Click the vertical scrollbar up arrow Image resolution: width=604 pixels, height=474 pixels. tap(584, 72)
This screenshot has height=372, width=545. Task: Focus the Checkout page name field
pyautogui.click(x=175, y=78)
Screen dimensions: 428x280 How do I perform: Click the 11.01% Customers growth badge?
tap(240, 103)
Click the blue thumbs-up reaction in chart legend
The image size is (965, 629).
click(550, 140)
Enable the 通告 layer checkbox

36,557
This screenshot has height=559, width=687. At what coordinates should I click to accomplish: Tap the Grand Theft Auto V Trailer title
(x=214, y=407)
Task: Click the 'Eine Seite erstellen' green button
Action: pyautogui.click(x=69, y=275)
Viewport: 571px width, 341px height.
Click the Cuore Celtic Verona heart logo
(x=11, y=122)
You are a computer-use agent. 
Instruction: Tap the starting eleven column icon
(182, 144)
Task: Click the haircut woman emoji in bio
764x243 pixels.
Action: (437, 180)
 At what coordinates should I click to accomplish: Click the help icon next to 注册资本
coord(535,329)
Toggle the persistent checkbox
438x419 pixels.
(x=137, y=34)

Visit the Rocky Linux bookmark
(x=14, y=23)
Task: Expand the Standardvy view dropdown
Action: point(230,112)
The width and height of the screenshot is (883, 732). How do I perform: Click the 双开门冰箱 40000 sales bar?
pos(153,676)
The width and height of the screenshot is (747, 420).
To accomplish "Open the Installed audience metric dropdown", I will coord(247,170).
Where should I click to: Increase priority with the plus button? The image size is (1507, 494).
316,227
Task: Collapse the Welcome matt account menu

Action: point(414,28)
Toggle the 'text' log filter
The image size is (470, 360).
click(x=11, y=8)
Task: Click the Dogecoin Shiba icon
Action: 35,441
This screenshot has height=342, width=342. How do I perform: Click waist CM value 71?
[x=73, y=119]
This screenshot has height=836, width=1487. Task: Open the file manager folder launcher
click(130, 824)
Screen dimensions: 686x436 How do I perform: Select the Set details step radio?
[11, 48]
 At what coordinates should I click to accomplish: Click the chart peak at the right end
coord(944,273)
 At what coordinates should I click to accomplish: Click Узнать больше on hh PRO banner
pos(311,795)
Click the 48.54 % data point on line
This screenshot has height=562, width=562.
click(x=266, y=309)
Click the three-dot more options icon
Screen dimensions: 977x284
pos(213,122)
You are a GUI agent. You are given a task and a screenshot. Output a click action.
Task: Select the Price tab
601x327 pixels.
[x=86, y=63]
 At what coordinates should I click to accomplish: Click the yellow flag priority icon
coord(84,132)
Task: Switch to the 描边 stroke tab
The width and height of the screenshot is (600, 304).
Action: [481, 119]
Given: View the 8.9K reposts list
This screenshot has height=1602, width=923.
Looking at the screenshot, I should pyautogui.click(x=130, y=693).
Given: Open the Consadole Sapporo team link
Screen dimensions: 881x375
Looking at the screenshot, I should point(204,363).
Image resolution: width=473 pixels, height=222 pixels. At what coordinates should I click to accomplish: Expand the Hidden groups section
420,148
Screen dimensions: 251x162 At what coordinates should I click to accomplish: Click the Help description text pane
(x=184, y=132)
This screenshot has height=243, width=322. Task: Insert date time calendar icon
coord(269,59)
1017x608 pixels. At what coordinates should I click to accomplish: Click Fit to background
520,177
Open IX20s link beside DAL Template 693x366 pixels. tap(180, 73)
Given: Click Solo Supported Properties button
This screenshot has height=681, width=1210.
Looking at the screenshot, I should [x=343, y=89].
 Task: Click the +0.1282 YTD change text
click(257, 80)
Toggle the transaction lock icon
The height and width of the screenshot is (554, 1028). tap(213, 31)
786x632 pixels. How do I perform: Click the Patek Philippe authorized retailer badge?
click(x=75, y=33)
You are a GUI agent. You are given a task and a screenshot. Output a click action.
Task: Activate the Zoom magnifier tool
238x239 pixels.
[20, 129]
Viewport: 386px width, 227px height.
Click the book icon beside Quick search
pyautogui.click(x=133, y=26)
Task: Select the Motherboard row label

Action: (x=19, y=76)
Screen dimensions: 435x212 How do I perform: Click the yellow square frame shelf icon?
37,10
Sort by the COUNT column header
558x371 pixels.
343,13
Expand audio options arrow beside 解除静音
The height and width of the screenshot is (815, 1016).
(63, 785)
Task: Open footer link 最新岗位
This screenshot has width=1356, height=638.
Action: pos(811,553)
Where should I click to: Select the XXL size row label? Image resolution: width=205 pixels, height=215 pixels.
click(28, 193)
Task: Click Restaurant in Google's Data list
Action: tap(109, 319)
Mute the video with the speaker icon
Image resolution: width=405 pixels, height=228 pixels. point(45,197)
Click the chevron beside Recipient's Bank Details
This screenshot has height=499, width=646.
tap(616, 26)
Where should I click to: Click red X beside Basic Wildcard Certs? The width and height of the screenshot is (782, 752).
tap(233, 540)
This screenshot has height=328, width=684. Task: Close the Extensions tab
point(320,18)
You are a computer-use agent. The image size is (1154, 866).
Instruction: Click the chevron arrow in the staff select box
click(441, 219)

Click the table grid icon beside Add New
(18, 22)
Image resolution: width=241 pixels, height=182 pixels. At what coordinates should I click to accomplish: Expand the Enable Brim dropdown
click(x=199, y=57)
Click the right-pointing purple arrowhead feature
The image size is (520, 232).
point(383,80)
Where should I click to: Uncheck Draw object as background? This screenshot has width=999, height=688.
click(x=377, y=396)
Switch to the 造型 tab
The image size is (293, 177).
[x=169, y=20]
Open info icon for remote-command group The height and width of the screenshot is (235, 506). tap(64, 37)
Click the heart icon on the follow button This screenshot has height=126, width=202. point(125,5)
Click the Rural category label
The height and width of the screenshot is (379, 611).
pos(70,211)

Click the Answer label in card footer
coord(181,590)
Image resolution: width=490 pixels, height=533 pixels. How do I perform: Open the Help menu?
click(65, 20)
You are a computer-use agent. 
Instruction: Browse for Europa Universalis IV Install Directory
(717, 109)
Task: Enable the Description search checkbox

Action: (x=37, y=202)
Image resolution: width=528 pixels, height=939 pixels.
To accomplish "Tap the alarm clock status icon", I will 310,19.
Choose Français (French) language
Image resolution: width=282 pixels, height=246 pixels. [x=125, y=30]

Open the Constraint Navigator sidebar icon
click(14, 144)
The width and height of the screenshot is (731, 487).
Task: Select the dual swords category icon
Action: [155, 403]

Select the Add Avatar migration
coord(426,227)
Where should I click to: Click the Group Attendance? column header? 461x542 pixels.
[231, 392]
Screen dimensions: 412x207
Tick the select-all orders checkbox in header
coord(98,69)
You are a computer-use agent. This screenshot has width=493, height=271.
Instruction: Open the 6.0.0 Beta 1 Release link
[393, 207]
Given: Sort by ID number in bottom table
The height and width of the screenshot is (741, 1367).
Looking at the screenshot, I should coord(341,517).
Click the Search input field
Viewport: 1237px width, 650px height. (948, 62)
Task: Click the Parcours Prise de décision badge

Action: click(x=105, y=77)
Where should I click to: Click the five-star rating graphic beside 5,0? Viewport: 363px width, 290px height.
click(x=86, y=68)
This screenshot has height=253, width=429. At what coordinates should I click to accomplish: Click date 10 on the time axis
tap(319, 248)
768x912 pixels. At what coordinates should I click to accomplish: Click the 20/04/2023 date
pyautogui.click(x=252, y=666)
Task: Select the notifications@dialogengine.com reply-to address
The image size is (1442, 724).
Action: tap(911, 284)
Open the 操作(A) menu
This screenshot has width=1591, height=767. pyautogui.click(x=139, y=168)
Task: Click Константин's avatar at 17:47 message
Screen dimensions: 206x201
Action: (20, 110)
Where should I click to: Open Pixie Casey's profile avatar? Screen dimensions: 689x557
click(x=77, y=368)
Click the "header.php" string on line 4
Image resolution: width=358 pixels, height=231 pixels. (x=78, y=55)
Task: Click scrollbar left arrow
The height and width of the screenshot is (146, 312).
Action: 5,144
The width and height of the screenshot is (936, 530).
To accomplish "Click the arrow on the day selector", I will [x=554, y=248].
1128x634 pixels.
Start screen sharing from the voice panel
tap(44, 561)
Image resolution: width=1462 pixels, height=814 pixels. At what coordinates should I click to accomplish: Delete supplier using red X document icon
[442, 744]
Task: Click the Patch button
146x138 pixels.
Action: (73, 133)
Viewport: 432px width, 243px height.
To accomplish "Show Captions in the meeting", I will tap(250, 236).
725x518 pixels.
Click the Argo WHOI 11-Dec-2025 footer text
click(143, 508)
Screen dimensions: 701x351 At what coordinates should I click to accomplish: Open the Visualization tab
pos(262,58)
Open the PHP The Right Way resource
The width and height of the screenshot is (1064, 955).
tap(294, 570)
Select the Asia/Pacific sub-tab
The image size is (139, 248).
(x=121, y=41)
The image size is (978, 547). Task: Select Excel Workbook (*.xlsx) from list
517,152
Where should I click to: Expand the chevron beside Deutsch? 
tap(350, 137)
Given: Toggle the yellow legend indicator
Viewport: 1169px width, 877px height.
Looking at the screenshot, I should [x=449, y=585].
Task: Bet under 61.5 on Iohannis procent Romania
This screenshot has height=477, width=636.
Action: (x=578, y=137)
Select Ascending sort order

☆ ☆ ☆ ☆ ☆ ☆ ☆

### Problem:
Scan the material for the string "legend". Copy each line where it appears.

### Written answer:
Click the blue thumbs-up reaction in chart legend
Given: Toggle the yellow legend indicator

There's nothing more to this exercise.